**SHORT TASK**
Recast every line of the items below as a Markdown table with two columns, Row and Line. Put the row number in Row and the line in Line, and skip blank lines.

Target position records:
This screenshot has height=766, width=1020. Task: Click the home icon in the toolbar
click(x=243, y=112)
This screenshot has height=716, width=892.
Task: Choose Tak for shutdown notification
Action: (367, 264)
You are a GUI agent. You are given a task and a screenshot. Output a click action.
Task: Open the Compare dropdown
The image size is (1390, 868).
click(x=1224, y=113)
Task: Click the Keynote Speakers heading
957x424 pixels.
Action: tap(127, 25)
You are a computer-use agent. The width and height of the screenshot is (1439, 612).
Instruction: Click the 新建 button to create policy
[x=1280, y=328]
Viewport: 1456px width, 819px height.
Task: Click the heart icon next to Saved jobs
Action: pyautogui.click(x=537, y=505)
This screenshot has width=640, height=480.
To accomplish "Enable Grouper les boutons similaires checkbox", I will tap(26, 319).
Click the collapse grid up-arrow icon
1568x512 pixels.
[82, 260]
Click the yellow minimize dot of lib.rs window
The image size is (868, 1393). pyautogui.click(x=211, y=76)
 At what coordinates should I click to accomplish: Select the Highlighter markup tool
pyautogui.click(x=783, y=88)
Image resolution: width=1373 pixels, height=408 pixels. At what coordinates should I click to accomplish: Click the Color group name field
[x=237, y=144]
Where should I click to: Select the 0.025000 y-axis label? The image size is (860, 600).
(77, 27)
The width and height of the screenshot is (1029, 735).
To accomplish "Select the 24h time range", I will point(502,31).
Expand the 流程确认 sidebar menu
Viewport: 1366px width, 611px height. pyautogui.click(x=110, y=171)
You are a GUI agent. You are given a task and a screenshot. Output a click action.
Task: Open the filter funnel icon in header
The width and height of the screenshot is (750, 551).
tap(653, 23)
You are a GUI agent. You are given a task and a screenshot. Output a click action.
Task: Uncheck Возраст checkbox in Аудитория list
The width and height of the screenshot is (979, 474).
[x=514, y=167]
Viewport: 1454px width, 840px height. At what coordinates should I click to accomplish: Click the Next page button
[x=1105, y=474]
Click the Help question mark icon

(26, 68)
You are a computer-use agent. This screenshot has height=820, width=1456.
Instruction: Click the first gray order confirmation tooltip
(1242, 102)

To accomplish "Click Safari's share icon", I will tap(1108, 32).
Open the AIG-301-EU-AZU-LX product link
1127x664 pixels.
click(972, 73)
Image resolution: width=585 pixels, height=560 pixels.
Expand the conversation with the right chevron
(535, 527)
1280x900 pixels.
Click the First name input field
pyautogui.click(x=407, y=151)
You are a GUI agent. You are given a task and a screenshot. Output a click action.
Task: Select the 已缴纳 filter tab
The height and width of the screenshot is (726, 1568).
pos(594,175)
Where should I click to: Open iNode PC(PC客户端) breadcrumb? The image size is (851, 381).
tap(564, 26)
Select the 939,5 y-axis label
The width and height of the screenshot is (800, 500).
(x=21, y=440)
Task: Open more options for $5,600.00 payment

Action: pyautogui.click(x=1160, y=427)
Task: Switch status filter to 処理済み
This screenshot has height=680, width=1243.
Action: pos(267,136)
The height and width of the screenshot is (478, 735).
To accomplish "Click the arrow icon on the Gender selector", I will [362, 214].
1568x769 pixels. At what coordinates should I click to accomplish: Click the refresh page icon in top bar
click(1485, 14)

**OUTPUT FOR THIS TASK**
| Row | Line |
|---|---|
| 1 | This screenshot has height=766, width=1020. Task: Click the home icon in the toolbar |
| 2 | click(x=243, y=112) |
| 3 | This screenshot has height=716, width=892. |
| 4 | Task: Choose Tak for shutdown notification |
| 5 | Action: (367, 264) |
| 6 | You are a GUI agent. You are given a task and a screenshot. Output a click action. |
| 7 | Task: Open the Compare dropdown |
| 8 | The image size is (1390, 868). |
| 9 | click(x=1224, y=113) |
| 10 | Task: Click the Keynote Speakers heading |
| 11 | 957x424 pixels. |
| 12 | Action: tap(127, 25) |
| 13 | You are a computer-use agent. The width and height of the screenshot is (1439, 612). |
| 14 | Instruction: Click the 新建 button to create policy |
| 15 | [x=1280, y=328] |
| 16 | Viewport: 1456px width, 819px height. |
| 17 | Task: Click the heart icon next to Saved jobs |
| 18 | Action: pyautogui.click(x=537, y=505) |
| 19 | This screenshot has width=640, height=480. |
| 20 | To accomplish "Enable Grouper les boutons similaires checkbox", I will tap(26, 319). |
| 21 | Click the collapse grid up-arrow icon |
| 22 | 1568x512 pixels. |
| 23 | [82, 260] |
| 24 | Click the yellow minimize dot of lib.rs window |
| 25 | The image size is (868, 1393). pyautogui.click(x=211, y=76) |
| 26 |  At what coordinates should I click to accomplish: Select the Highlighter markup tool |
| 27 | pyautogui.click(x=783, y=88) |
| 28 | Image resolution: width=1373 pixels, height=408 pixels. At what coordinates should I click to accomplish: Click the Color group name field |
| 29 | [x=237, y=144] |
| 30 | Where should I click to: Select the 0.025000 y-axis label? The image size is (860, 600). |
| 31 | (77, 27) |
| 32 | The width and height of the screenshot is (1029, 735). |
| 33 | To accomplish "Select the 24h time range", I will point(502,31). |
| 34 | Expand the 流程确认 sidebar menu |
| 35 | Viewport: 1366px width, 611px height. pyautogui.click(x=110, y=171) |
| 36 | You are a GUI agent. You are given a task and a screenshot. Output a click action. |
| 37 | Task: Open the filter funnel icon in header |
| 38 | The width and height of the screenshot is (750, 551). |
| 39 | tap(653, 23) |
| 40 | You are a GUI agent. You are given a task and a screenshot. Output a click action. |
| 41 | Task: Uncheck Возраст checkbox in Аудитория list |
| 42 | The width and height of the screenshot is (979, 474). |
| 43 | [x=514, y=167] |
| 44 | Viewport: 1454px width, 840px height. At what coordinates should I click to accomplish: Click the Next page button |
| 45 | [x=1105, y=474] |
| 46 | Click the Help question mark icon |
| 47 | (26, 68) |
| 48 | You are a computer-use agent. This screenshot has height=820, width=1456. |
| 49 | Instruction: Click the first gray order confirmation tooltip |
| 50 | (1242, 102) |
| 51 | To accomplish "Click Safari's share icon", I will tap(1108, 32). |
| 52 | Open the AIG-301-EU-AZU-LX product link |
| 53 | 1127x664 pixels. |
| 54 | click(972, 73) |
| 55 | Image resolution: width=585 pixels, height=560 pixels. |
| 56 | Expand the conversation with the right chevron |
| 57 | (535, 527) |
| 58 | 1280x900 pixels. |
| 59 | Click the First name input field |
| 60 | pyautogui.click(x=407, y=151) |
| 61 | You are a GUI agent. You are given a task and a screenshot. Output a click action. |
| 62 | Task: Select the 已缴纳 filter tab |
| 63 | The height and width of the screenshot is (726, 1568). |
| 64 | pos(594,175) |
| 65 | Where should I click to: Open iNode PC(PC客户端) breadcrumb? The image size is (851, 381). |
| 66 | tap(564, 26) |
| 67 | Select the 939,5 y-axis label |
| 68 | The width and height of the screenshot is (800, 500). |
| 69 | (x=21, y=440) |
| 70 | Task: Open more options for $5,600.00 payment |
| 71 | Action: pyautogui.click(x=1160, y=427) |
| 72 | Task: Switch status filter to 処理済み |
| 73 | This screenshot has height=680, width=1243. |
| 74 | Action: pos(267,136) |
| 75 | The height and width of the screenshot is (478, 735). |
| 76 | To accomplish "Click the arrow icon on the Gender selector", I will [362, 214]. |
| 77 | 1568x769 pixels. At what coordinates should I click to accomplish: Click the refresh page icon in top bar |
| 78 | click(1485, 14) |